● **Text excerpt**:
* * * * *

Opinion Blog

Classroom Q&A

With Larry Ferlazzo

In this EdWeek blog, an experiment in knowledge-gathering, Ferlazzo will address readers’ questions on classroom management, ELL instruction, lesson planning, and other issues facing teachers. Send your questions to lferlazzo@epe.org. Read more from this blog.

Assessment Opinion

We Need to Stop Overrelying on Student Test Scores

By Larry Ferlazzo — April 28, 2026 6 min read
Conceptual illustration of classroom conversations and fragmented education elements coming together to form a cohesive picture of a book of classroom knowledge.
  • Save to favorites
  • Print

What educator hasn’t sometimes felt frustrated at the overreliance on test scores to measure the success of their students and their teaching?

Today’s guest post explores alternatives to that approach.

‘Expanding Rigor’

James Soland is an associate professor of research, statistics, and evaluation at the University of Virginia School of Education and Human Development whose work focuses on assessment (psychometrics), evaluation, and data use:

Educators know the drill: A new program rolls out, someone gathers test scores before and after, and they are told whether it “worked.” But what does that really tell us? Does it help improve teaching? Does it help educators and policymakers understand why it worked here but not there? Does it help us understand what students actually gained and experienced?

As I discuss in a recent blog at the Brookings Institution, right now, the field of education evaluation is fixated on one question—“what works?”—narrowly defined as whether a program causes measurable improvements in things like test scores. That is certainly valuable at times, but it misses too much of what matters in schools. It privileges what we can easily measure over what we ought to understand. And it treats school contexts as interchangeable backdrops rather than vital elements of success.

As teachers and school leaders, you know that learning is messy, local, and human. It unfolds in specific classrooms with specific students and adults doing real work together. The current dominant approach—evaluating programs like black boxes and judging them by a narrow set of outcomes—doesn’t capture that reality. It leaves out teacher expertise, student experience, school culture, and the many contextual conditions that make a strategy effective here but not somewhere else.

We need evaluation that learns from you—the educators in the trenches—not just about students’ test results. You are the people who see when a strategy sparks student curiosity, when it bumps up against local realities, or when it might not work when applied to a different set of students. You also know when a program is truly moving the needle, versus being done purely out of compliance.

* * * * *

● **Extracted data**:

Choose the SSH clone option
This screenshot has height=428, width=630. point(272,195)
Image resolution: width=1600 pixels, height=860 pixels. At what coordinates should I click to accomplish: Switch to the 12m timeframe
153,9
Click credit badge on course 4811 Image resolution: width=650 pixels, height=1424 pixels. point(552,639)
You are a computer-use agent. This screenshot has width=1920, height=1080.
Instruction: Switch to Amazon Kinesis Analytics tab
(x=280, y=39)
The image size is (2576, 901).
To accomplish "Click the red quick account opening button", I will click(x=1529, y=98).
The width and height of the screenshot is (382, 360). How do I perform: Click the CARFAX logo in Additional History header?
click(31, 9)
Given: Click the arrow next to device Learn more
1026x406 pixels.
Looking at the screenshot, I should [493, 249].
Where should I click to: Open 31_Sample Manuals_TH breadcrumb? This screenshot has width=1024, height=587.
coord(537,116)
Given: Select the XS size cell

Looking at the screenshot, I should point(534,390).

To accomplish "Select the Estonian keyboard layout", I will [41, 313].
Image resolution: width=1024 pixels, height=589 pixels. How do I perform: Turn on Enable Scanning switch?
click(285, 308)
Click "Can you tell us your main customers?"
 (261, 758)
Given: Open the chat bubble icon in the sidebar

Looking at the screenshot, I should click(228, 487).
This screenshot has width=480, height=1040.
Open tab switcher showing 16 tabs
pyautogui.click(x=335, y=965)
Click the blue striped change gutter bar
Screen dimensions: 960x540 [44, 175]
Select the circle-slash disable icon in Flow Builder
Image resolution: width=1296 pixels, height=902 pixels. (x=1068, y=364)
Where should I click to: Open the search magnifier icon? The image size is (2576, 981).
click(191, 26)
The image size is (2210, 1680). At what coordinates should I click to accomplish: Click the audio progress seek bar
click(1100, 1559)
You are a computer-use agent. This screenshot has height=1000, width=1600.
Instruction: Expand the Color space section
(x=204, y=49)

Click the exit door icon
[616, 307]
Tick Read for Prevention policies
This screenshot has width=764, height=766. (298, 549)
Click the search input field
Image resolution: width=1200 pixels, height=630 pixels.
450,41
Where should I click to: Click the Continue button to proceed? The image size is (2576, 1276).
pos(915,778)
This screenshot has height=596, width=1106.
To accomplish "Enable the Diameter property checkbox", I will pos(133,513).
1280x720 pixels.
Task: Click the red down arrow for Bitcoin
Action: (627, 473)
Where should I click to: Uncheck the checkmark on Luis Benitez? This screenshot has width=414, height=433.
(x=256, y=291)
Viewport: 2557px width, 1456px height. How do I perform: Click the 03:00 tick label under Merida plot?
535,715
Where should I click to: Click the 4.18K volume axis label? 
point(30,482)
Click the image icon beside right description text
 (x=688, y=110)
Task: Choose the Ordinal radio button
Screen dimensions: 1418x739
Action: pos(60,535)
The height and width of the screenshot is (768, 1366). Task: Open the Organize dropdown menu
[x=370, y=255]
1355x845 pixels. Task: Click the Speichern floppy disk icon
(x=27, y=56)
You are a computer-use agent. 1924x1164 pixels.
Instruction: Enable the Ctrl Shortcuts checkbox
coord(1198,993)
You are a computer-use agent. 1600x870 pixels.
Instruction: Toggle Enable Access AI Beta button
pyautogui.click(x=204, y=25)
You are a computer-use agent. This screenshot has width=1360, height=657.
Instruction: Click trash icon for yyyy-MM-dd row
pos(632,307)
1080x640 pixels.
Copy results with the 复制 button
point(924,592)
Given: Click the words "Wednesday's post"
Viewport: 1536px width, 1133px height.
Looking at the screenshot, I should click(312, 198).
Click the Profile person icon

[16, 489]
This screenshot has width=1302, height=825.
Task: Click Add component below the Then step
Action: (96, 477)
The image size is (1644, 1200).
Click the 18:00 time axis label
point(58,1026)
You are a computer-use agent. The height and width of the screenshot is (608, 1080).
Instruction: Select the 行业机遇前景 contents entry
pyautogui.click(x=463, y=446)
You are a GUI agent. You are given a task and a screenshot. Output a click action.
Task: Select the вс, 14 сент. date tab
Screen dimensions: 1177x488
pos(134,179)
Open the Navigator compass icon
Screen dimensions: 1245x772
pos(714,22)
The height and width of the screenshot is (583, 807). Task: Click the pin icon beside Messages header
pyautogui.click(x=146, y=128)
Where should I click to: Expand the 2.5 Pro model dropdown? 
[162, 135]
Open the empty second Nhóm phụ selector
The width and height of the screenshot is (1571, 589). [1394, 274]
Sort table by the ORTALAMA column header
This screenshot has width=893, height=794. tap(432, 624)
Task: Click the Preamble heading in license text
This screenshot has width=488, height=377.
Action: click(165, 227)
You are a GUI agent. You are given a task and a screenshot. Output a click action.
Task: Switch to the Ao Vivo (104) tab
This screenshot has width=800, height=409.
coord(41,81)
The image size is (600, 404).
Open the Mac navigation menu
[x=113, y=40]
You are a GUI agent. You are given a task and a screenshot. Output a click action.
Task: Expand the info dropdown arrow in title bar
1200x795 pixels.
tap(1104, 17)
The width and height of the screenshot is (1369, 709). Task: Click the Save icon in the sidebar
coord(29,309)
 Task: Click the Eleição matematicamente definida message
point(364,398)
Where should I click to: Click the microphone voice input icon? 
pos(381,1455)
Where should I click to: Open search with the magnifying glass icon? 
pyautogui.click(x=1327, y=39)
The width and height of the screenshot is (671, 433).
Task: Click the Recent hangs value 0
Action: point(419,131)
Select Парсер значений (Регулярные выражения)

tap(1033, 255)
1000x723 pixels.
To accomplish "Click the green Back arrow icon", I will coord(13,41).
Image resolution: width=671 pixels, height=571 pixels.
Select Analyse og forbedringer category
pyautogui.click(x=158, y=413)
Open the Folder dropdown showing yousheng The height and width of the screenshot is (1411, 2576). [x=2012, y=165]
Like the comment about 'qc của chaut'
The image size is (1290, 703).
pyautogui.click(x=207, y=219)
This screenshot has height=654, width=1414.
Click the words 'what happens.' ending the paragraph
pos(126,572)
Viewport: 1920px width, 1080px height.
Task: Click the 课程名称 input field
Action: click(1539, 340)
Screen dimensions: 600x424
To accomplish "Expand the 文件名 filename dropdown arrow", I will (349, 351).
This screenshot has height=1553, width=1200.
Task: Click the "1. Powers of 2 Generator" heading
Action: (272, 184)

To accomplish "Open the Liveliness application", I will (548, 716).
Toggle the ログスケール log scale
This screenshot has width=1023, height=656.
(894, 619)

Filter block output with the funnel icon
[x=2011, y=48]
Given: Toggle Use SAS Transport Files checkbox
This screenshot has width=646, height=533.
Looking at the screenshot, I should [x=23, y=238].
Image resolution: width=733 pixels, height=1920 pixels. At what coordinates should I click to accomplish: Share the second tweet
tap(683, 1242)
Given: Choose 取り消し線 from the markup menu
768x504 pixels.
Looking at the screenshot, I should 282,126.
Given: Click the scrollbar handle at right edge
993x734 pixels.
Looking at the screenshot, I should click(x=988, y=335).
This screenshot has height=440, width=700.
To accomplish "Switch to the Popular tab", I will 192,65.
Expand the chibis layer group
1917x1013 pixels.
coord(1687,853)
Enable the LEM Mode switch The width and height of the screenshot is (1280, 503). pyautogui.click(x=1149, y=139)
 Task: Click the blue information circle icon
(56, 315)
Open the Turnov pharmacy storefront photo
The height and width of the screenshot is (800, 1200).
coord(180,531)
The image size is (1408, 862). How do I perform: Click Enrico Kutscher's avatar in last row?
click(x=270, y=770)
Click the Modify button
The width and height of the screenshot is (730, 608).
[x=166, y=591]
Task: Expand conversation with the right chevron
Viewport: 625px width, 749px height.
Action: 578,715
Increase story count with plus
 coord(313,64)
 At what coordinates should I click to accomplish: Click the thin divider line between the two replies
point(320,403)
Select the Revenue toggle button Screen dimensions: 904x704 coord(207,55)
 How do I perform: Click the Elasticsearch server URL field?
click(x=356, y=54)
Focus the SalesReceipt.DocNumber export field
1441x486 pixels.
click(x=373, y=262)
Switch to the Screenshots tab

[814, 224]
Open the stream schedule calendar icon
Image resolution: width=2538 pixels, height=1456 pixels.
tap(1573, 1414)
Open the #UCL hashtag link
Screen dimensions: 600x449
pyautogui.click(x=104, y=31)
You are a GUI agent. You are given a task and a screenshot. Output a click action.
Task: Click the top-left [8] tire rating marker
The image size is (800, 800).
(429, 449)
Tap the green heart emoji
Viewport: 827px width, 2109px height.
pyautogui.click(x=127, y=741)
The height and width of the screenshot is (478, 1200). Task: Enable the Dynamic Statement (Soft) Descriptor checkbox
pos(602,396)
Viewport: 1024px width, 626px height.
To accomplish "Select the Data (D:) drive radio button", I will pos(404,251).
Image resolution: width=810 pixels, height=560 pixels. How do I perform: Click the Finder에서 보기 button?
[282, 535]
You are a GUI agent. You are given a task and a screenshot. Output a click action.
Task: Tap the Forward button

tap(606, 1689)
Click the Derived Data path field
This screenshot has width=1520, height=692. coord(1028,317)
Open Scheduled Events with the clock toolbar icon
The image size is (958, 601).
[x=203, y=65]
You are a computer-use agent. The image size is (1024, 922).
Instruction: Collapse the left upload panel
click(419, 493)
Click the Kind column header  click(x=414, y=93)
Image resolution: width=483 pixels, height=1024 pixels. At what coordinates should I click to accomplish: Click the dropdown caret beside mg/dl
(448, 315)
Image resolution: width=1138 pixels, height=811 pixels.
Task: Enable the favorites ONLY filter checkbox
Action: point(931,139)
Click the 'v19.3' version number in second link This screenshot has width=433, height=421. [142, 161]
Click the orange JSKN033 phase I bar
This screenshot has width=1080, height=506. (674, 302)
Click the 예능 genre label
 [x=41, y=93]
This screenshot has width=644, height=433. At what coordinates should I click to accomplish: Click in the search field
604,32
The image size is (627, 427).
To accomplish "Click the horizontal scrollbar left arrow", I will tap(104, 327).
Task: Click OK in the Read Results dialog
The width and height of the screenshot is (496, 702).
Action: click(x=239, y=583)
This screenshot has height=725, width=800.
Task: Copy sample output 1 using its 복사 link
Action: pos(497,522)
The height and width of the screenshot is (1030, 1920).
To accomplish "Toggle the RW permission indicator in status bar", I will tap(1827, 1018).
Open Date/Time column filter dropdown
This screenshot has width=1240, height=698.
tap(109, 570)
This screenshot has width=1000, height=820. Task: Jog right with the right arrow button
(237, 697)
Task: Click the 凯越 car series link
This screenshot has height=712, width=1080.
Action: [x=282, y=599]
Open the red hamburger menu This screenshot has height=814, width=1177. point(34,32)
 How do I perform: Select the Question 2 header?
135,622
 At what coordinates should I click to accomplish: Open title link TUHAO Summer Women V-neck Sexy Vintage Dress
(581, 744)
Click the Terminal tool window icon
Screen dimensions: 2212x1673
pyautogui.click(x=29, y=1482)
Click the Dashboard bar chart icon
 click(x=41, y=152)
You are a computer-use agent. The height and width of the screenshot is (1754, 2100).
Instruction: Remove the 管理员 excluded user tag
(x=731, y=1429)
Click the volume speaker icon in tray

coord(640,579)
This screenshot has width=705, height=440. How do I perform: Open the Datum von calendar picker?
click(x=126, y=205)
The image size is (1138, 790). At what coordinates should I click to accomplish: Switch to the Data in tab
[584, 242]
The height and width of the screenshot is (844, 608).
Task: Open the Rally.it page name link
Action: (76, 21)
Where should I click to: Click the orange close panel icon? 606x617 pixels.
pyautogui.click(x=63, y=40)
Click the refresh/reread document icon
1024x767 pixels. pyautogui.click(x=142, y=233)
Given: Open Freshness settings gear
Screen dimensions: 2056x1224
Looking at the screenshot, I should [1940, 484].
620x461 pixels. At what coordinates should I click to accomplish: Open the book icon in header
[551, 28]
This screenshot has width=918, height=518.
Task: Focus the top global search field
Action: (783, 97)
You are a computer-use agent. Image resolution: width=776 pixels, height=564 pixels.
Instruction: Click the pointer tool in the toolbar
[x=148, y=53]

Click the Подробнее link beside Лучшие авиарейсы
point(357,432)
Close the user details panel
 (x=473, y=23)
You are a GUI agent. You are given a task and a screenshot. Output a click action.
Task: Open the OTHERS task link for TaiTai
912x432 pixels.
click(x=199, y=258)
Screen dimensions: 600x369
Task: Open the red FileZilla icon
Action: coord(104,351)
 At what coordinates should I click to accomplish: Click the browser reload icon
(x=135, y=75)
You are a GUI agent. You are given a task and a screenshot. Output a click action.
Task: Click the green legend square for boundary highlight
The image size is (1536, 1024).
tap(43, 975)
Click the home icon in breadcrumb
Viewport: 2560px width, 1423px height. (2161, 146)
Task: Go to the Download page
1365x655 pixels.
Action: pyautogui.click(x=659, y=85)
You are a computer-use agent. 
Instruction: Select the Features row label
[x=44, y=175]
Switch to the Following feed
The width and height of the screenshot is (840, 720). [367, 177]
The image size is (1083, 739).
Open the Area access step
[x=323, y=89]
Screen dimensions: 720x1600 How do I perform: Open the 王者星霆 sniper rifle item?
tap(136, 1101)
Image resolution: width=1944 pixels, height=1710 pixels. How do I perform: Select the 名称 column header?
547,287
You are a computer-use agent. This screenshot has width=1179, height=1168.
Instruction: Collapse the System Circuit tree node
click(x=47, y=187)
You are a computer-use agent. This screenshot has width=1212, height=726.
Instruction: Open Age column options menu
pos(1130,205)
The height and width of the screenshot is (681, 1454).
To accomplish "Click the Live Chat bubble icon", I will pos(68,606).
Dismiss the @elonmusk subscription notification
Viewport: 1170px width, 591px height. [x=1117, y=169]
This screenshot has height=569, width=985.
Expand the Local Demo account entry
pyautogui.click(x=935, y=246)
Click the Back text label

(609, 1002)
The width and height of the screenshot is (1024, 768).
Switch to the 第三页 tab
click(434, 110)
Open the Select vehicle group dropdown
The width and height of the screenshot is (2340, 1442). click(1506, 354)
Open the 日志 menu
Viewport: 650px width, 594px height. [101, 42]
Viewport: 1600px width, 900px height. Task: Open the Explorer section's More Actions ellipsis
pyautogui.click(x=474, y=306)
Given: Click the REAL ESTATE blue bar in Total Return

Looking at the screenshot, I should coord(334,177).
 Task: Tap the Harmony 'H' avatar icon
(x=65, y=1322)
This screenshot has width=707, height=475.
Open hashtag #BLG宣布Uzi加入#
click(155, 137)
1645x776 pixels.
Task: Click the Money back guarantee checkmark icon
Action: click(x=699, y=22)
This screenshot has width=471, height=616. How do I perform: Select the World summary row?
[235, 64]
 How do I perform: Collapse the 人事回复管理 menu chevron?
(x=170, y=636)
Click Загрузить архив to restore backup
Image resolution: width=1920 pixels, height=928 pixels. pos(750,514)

* * * * *

● **Written task A**:
Answer these questions about the article on test scores, one per line:
(i) Which school of education does James Soland teach at?
(ii) Where did Soland discuss the topic in a recent blog?
(iii) What single question does he say education evaluation is fixated on?
● **Written task B**: Reproduce the part of the article on test scores between "By Larry Ferlazzo" and "and their teaching?", inclusive.
● **Written task C**: Go on with the article on test scores from the point where it stops.

● **Task result A**:
(i) The University of Virginia School of Education and Human Development.
(ii) At the Brookings Institution.
(iii) "What works?"

● **Task result B**:
By Larry Ferlazzo — April 28, 2026 6 min read
Conceptual illustration of classroom conversations and fragmented education elements coming together to form a cohesive picture of a book of classroom knowledge.
  • Save to favorites
  • Print

What educator hasn’t sometimes felt frustrated at the overreliance on test scores to measure the success of their students and their teaching?

● **Task result C**:
What’s the problem with “black box” evaluations?

Most rigorous program evaluations focus on isolating causal effects: “Did X cause Y?” That’s mostly done with experiments or quasi-experiments using standardized outcomes that policymakers and researchers can compare across time and place. But this approach has two big limitations:

  • It favors outcomes that are easy to quantify—like state test scores—over equally important outcomes that are harder to measure, like critical thinking, collaboration, or students’ sense of belonging. Those latter components are often at the heart of teachers’ daily decisions and matter deeply for long-term learning.
  • It treats context—the school, community norms, teacher skills, resources, and culture—as something to control away, rather than a source of insight about how and why something works.

This narrow focus leads to evaluations that feel detached from reality. They tell you whether something worked somewhere but not why it worked, how it worked, and under what conditions it might work in your own context.

So what might a better evaluation look like? Let’s use an example of a socio-emotional intervention (such as to boost growth mindset or self-management skills) designed to improve that socio-emotional competency and, thereby, also improve achievement. Here are some key elements:

1. Broaden outcomes beyond test scores.

Standardized tests capture important academic skills, but they miss socio-emotional growth, critical reasoning, cultural competence, and other dimensions of learning that teachers nurture every day. When evaluation counts these too—even if they’re harder to quantify—it aligns more closely with what matters for students.

In the socio-emotional-competency example, it would mean not only looking at achievement gains but also at changes in self-management or growth mindset, ideally using a survey measure designed to understand change over time. It would further involve asking teachers whether they think the intervention actually improved the competency or if it was more likely a measurement artifact (e.g., students better anticipating the “correct” answer on the survey after the intervention).

standardized

2. Mix numbers with narratives.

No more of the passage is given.